Para ilmuwan sedang menyelidiki mengapa polusi udara dapat berdampak pada ritme jantung, namun beberapa orang menduga demikian bahan kimia berbahaya di udara menyebabkan stres oksidatif dan peradangan sistematis, yang dapat merusak jantung fungsi.
Polusi udara juga dapat memperburuk aritmia yang sudah ada sebelumnya.
Menurut Prunicki, aritmia dapat meningkatkan risiko pembekuan darah dan stroke yang berujung pada kematian mendadak dan gagal jantung.
“Ini adalah aritmia yang memerlukan pengobatan, mungkin dalam keadaan darurat jika terus berlanjut,” kata Samet.
Tidak diketahui seberapa besar polusi udara tersebut, namun Prunicki mengatakan kita telah melihat dampaknya terhadap jantung. seperti peningkatan tekanan darah, di wilayah yang tingkat polusi udaranya berada di bawah batas kriteria tingkat.
Diperlukan lebih banyak penelitian untuk mengetahui mengapa polusi udara berdampak pada kesehatan jantung, seberapa berbeda konsentrasinya polusi udara mempengaruhi fungsi jantung, dan jika terpapar pada usia muda meningkatkan risiko masalah jantung di masa depan.
“Kami memiliki banyak bukti dari penelitian mengenai aritmia jantung.
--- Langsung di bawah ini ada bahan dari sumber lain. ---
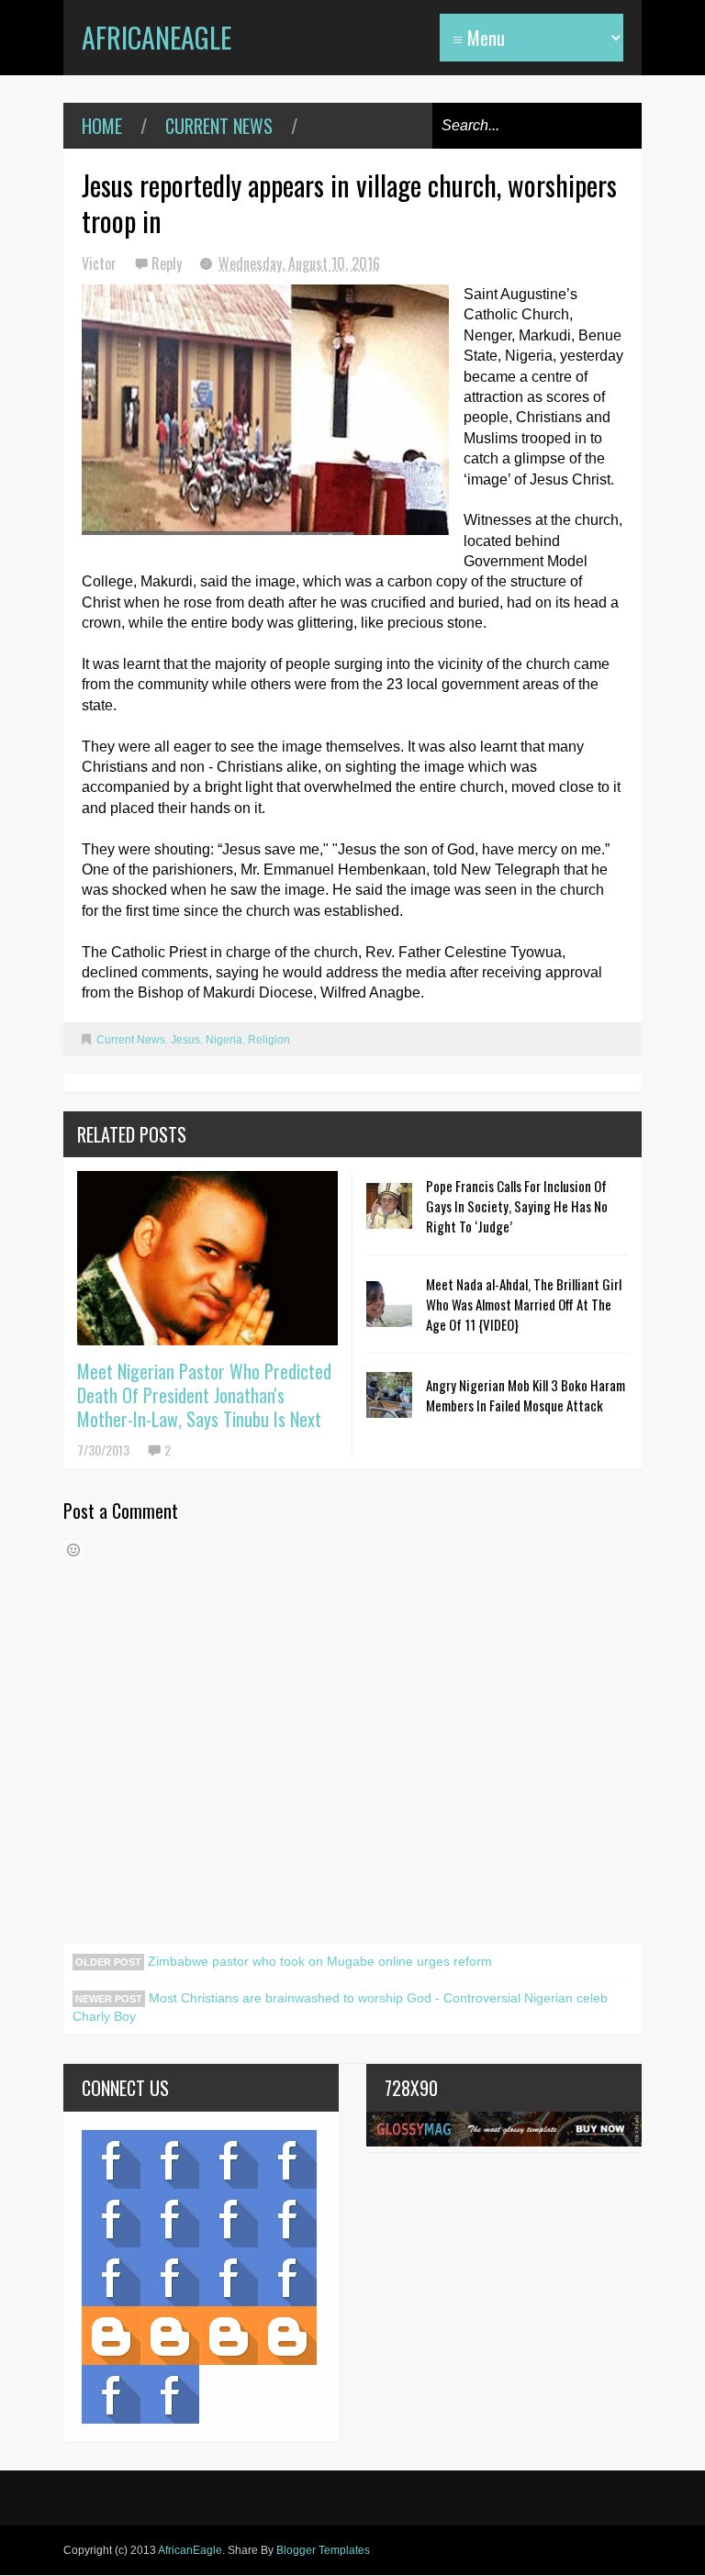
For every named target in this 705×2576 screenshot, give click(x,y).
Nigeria (224, 1039)
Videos (169, 2159)
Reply (168, 263)
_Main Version (111, 2335)
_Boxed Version (287, 2335)
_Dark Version (169, 2335)
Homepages (287, 2276)
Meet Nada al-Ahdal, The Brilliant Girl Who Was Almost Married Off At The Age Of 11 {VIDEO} (523, 1304)
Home (102, 125)
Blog (111, 2159)
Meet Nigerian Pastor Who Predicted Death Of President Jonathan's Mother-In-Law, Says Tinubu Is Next (204, 1395)
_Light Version (228, 2335)
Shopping (169, 2276)
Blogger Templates (323, 2550)
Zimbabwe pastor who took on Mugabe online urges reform (318, 1961)
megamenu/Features (287, 2218)
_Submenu (228, 2159)
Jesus (185, 1039)
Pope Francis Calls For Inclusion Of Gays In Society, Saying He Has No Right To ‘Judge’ (517, 1206)
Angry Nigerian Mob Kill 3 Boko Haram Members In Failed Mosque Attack (525, 1395)
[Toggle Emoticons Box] (73, 1550)
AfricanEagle (156, 37)
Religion (269, 1039)
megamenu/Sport (228, 2276)
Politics (111, 2276)
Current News (219, 125)
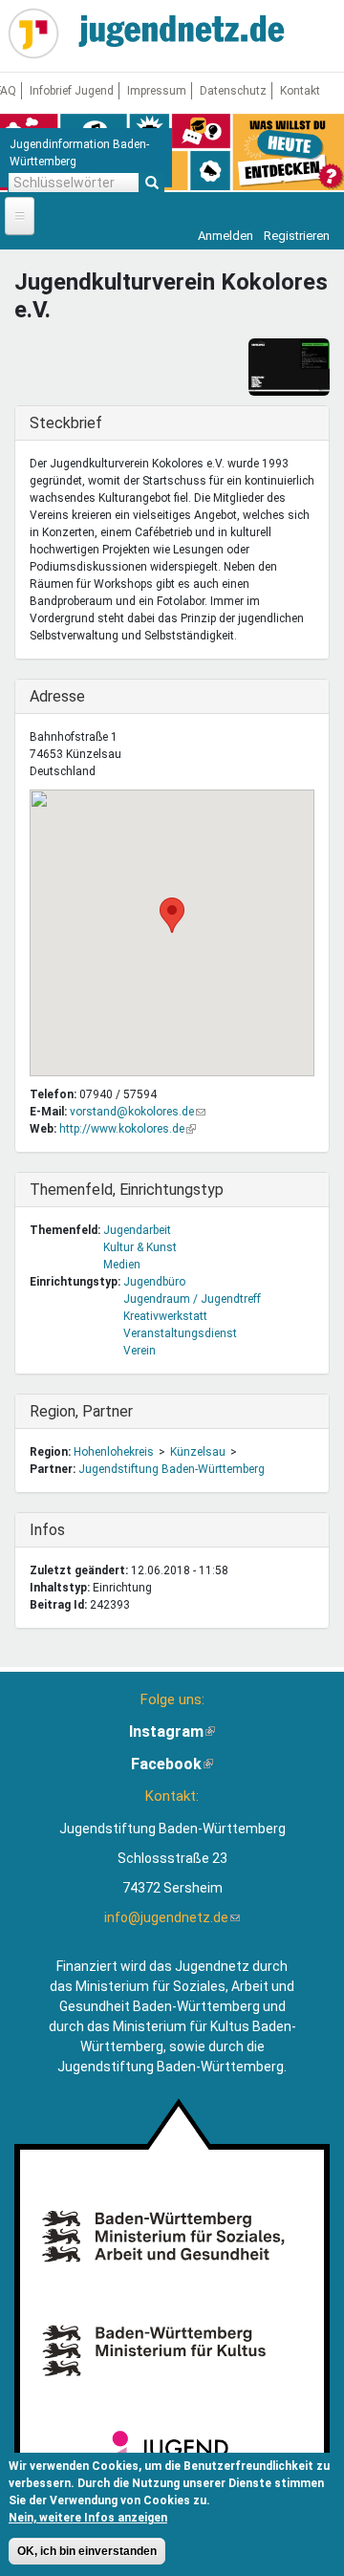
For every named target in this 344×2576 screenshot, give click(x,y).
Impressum (156, 90)
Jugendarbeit (137, 1230)
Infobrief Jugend (72, 90)
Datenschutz (233, 90)
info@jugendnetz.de (172, 1917)
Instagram (172, 1731)
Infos (69, 1530)
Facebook (172, 1764)
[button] (172, 915)
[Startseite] (33, 33)
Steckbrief (69, 423)
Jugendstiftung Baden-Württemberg (171, 1469)
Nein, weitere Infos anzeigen (88, 2517)
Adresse (69, 696)
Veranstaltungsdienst (180, 1333)
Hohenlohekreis (114, 1452)
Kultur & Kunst (140, 1247)
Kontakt (300, 90)
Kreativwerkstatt (165, 1316)
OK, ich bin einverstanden (87, 2551)
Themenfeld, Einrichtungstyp (127, 1189)
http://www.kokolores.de (127, 1129)
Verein (139, 1350)
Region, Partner (81, 1411)
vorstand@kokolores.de (137, 1111)
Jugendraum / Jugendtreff (192, 1299)
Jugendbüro (154, 1281)
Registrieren (297, 235)
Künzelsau (198, 1452)
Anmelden (225, 235)
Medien (121, 1264)
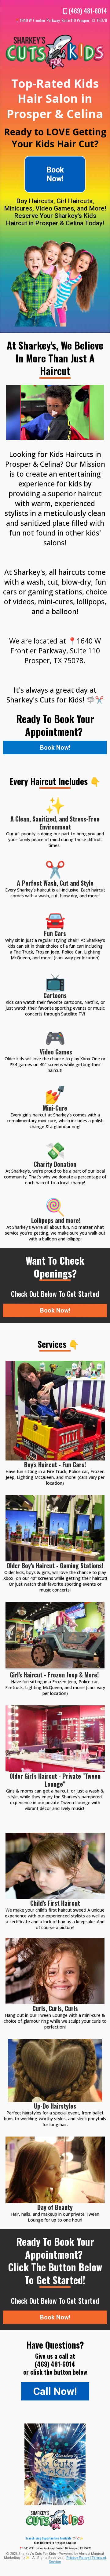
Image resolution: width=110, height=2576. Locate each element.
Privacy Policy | (79, 2558)
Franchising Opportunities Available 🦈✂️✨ (54, 2538)
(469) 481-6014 (88, 10)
Saya ingin melihat lebih banyak penelitian mengenai mekanisme bagaimana polusi udara menimbulkan dampak-dampak ini,” kata Samet.
Risiko aritmia nampaknya meningkat bahkan setelah paparan singkat terhadap polusi udara berat. Risiko tersebut meningkat dalam beberapa jam setelah terpapar polusi udara berat sebelum menghilang setelah 24 jam. Para peneliti berharap temuan mereka menyoroti perlunya mengurangi polusi udara dan mendorong individu yang berisiko untuk melindungi diri mereka sendiri ketika polusi udara sangat parah.